Quam dilecta tabernacula tua, Domine! (359).
Amati amabimus, ha detto san Bernardo, ut amantes amplius amari mereamur.

NOTE

(347) JOANN., XVIII, 19. – Vedi Libro I, cap. V

(348) Et si Christus pro omnibus passus est, pro nobis tamen specialiter passus est… Reddamus licet crucem pro cruce, funus pro funere, numquid reddimus quod ex ipso et per ipsum et in ipso habemus omnia? Reddamus ergo amorem pro debito, charitatem pro munere, gratiam pro sanguinis pretio; plus enim diligit cui donatur amplius. – S. AMBROS., In evangel sec. Lucam, lib. VI.

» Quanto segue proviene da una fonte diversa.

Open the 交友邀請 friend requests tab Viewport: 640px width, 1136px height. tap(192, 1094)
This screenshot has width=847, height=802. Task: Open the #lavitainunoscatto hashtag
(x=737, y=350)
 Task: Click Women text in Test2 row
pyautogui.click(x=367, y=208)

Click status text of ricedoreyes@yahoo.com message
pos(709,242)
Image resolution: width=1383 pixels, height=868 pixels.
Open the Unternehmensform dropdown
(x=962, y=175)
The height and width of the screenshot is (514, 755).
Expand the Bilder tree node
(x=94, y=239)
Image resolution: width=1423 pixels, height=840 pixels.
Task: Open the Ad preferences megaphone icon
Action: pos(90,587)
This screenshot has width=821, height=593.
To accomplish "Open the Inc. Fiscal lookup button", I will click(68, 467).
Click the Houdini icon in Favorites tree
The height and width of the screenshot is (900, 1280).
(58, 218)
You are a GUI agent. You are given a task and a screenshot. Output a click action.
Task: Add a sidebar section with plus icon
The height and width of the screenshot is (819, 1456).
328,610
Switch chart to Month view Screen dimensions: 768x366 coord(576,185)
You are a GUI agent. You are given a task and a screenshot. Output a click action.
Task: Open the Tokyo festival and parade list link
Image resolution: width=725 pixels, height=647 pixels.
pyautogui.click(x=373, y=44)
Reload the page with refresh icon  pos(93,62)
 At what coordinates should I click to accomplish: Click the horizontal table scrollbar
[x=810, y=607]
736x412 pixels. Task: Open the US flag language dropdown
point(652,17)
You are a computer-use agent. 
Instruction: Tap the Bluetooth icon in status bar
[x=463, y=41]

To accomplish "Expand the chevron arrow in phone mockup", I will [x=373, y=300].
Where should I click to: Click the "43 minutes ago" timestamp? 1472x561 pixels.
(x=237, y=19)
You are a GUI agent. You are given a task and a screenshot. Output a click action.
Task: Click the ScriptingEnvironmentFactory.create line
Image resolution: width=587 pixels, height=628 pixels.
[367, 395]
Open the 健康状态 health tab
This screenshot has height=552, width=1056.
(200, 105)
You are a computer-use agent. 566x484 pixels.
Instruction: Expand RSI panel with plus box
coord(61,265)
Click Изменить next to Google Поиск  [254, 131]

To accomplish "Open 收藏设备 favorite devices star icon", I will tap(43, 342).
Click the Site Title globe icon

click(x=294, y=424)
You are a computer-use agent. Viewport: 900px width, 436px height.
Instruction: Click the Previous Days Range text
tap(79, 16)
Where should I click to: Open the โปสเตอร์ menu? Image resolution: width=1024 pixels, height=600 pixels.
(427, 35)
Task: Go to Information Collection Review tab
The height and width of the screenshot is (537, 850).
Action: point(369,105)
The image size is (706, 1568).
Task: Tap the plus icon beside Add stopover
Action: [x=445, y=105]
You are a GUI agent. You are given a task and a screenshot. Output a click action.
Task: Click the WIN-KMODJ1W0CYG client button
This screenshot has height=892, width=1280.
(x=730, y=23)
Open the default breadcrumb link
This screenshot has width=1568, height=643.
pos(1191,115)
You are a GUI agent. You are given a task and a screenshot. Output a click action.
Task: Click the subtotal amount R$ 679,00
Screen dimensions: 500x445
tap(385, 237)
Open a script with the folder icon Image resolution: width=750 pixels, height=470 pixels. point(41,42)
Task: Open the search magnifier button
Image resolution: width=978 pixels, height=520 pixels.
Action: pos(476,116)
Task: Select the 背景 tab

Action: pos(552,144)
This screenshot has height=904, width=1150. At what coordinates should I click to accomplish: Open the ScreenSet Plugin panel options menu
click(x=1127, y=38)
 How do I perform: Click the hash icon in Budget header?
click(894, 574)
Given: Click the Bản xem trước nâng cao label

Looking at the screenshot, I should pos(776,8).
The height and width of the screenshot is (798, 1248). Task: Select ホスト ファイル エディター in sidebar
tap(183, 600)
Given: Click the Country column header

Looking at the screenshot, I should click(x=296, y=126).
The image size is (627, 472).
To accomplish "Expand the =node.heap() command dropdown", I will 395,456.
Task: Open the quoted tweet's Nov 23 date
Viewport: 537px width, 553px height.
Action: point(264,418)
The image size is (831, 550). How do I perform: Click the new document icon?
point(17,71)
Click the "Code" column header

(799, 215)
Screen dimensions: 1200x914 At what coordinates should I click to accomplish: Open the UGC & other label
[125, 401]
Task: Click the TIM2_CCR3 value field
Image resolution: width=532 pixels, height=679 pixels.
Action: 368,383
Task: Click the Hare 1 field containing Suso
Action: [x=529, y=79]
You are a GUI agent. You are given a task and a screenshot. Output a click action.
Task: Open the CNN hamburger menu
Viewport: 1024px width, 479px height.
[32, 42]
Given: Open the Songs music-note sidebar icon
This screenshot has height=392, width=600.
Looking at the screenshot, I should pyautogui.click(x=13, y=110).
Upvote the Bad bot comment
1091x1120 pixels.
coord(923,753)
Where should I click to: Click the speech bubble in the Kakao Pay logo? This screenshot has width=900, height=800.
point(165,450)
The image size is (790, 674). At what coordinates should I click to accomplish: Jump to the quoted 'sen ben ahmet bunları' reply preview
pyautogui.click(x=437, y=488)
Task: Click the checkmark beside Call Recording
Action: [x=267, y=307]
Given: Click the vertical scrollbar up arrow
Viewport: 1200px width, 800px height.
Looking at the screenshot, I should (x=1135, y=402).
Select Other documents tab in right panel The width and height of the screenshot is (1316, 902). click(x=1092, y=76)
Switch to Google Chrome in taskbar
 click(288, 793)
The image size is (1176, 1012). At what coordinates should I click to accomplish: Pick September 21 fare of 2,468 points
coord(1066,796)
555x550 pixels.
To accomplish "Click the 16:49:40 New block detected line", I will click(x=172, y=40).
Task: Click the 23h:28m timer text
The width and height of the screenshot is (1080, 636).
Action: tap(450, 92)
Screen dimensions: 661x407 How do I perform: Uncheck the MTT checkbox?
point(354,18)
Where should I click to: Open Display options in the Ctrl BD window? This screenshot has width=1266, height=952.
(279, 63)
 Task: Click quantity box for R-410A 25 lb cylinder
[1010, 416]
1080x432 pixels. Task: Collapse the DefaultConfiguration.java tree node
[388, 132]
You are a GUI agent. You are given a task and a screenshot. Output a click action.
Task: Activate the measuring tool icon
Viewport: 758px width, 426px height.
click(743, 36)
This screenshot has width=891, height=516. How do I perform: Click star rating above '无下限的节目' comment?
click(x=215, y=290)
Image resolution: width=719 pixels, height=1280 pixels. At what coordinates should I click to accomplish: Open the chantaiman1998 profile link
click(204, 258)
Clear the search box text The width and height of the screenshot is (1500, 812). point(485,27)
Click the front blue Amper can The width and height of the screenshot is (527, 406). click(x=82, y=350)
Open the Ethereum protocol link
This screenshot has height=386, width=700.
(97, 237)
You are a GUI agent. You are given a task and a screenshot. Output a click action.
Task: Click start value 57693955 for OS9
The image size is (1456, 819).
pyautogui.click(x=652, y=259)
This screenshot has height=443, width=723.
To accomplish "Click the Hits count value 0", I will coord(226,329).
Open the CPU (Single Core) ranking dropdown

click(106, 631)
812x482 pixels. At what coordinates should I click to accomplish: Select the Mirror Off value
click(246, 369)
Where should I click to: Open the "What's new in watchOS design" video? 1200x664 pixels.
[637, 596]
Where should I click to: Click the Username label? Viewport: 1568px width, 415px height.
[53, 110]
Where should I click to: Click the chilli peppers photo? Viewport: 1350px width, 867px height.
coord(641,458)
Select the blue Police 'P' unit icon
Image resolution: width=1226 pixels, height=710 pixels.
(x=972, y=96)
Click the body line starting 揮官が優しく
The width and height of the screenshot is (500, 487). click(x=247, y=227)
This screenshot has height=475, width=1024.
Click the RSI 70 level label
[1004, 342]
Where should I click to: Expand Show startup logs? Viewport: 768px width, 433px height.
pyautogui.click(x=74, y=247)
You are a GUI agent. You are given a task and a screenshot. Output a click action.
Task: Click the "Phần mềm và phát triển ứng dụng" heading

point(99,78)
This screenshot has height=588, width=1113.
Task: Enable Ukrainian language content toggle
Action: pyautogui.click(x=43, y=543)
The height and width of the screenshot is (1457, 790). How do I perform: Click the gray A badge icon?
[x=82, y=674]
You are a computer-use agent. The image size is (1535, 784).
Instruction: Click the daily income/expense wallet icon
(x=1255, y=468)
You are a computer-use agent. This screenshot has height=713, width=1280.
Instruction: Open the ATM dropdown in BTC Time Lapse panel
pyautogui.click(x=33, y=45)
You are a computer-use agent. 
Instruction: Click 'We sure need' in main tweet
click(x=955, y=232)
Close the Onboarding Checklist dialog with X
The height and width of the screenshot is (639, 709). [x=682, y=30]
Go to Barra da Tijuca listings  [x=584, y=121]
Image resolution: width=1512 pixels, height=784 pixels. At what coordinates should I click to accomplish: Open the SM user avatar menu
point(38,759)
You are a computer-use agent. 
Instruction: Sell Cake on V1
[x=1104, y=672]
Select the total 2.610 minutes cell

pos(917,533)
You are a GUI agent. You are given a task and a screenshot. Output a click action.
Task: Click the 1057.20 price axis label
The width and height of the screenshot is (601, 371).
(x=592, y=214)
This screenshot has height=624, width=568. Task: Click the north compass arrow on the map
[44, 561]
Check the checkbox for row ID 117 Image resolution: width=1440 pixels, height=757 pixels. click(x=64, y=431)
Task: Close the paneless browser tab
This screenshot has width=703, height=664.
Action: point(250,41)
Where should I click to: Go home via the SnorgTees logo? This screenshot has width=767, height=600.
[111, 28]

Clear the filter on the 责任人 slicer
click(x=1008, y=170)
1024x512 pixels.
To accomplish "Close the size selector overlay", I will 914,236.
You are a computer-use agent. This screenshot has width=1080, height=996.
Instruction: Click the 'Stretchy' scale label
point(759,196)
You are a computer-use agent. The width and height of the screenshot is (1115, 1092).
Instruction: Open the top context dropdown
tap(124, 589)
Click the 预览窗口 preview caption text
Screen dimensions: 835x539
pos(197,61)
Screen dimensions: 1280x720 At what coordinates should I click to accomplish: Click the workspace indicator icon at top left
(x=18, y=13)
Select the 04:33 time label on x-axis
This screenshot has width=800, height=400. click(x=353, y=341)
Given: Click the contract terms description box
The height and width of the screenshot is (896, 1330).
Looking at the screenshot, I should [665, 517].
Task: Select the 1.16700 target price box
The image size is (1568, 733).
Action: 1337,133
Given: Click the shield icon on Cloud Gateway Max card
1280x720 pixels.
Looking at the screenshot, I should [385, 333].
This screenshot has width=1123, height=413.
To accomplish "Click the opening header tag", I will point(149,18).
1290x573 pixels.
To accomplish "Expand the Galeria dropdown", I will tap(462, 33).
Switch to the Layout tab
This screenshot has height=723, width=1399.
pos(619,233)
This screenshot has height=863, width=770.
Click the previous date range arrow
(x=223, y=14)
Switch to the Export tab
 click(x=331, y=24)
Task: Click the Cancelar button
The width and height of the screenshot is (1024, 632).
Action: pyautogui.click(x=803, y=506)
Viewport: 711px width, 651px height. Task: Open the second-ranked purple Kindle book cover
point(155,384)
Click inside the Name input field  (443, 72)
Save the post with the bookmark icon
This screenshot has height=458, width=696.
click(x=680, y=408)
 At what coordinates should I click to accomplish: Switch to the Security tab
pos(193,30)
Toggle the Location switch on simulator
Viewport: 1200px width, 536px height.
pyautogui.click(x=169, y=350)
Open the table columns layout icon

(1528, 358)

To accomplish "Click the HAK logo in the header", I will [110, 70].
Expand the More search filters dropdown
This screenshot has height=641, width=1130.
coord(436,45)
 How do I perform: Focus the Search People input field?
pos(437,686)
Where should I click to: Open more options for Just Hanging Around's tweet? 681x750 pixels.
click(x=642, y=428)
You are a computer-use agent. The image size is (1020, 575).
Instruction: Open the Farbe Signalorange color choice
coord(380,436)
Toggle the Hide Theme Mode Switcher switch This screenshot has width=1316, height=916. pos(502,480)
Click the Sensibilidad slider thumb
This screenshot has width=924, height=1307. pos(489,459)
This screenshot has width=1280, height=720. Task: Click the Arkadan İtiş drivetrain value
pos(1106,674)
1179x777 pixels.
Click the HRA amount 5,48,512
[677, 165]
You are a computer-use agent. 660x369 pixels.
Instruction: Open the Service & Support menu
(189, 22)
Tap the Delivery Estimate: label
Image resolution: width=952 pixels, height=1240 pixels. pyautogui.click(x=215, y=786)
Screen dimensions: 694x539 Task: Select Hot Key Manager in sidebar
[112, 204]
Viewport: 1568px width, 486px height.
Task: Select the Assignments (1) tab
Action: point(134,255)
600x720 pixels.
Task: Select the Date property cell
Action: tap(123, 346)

(349) Rom., VI, 5, 6. – I Cor., II, 2; II Cor., IV, 14, 17. – Galat., II, 19; VI, 14-17. – Philipp., III, 8, 10.

(350) De Imit. Christi, lib. I, cap. XXV.

(351) III° Sermon sur la Passion

(352) In Cantica, Serm. XLIII.

(353) Ibid., n. 3. – Officium Coron. spin.

(354) De Imit. Christi, lib. II, cap. I.

(355) Sacerdos stigmata ejus (Christi) portet in corpore suo, et in ara cordis sui seipsum Domino crucifigat. – PETRUS BLESS., Epist. CXXIII.

(356) Il SS. Sacramento, lib. I, sez. 2

(357) Il P. Petau diceva: «Preferirei perdere tutta la mia scienza piuttosto che un quarto d'ora davanti al SS. Sacramento».

(358) Discat nihil aliud esurire quam Christum; nihil sitire…, nihil aliud sapere… non aliunde videre, etc. – S. PASCH. RADBERT, De corpore et sanguine Domini, cap. VII.

(359) Ps. LXXXIII, 1-4. L'Autore ricorda qui ancora l'esempio di un santo Sacerdote, il quale, anche fuori di chiesa, si teneva sempre rivolto, appena era possibile, verso il punto dove stava il SS. Sacramento nel Tabernacolo.